To find the tangent vector $$\mathbf{r}'(t)$$ of a curve given by a vector-valued function $$\mathbf{r}(t) = \langle x(t), y(t), z(t) \rangle$$, we must find the derivative of each component with respect to $$t$$. That is, $$\mathbf{r}'(t) = \left\langle \frac{dx}{dt}, \frac{dy}{dt}, \frac{dz}{dt} \right\rangle$$. Once we have the derivative vector, we substitute the given value of $$t$$ into it.

**step3** Differentiating Each Component of the Vector Function

The given vector function is $$\mathbf{r}(t)=\left\langle e^{t}, e^{3 t}, e^{5 t}\right\rangle$$. We differentiate each component with respect to $$t$$:
For the first component, $$x(t) = e^t$$, its derivative is $$\frac{dx}{dt} = e^t$$.
For the second component, $$y(t) = e^{3t}$$, its derivative is $$\frac{dy}{dt} = 3e^{3t}$$.
For the third component, $$z(t) = e^{5t}$$, its derivative is $$\frac{dz}{dt} = 5e^{5t}$$.

**step4** Forming the Derivative Vector Function

Now, we combine the derivatives of the components to form the derivative vector function, which represents the general tangent vector at any time $$t$$:
$$\mathbf{r}'(t) = \left\langle e^t, 3e^{3t}, 5e^{5t} \right\rangle$$.

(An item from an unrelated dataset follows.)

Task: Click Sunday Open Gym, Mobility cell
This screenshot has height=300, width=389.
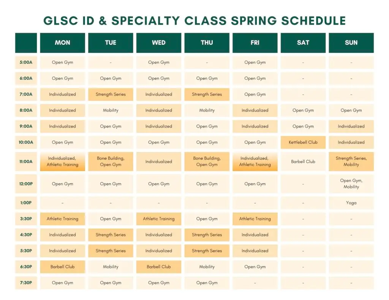Action: 351,184
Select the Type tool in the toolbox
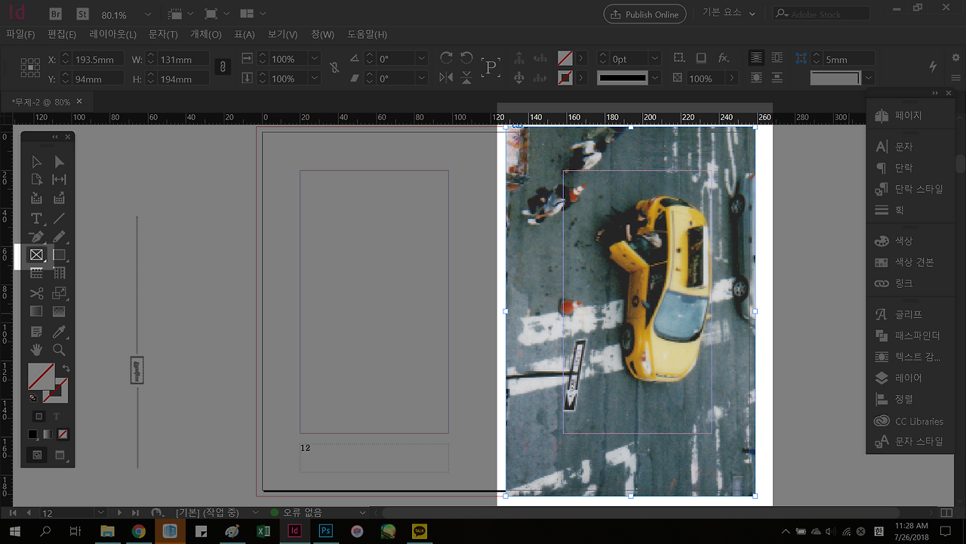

**step5** Evaluating the Tangent Vector at the Given Value of t

We are asked to find the tangent vector at $$t=0$$. We substitute $$t=0$$ into our derivative vector function $$\mathbf{r}'(t)$$:
$$\mathbf{r}'(0) = \left\langle e^0, 3e^{3 \times 0}, 5e^{5 \times 0} \right\rangle$$
Since any non-zero number raised to the power of 0 is 1 (i.e., $$e^0 = 1$$), we have:
$$\mathbf{r}'(0) = \left\langle 1, 3 \times 1, 5 \times 1 \right\rangle$$
$$\mathbf{r}'(0) = \left\langle 1, 3, 5 \right\rangle$$.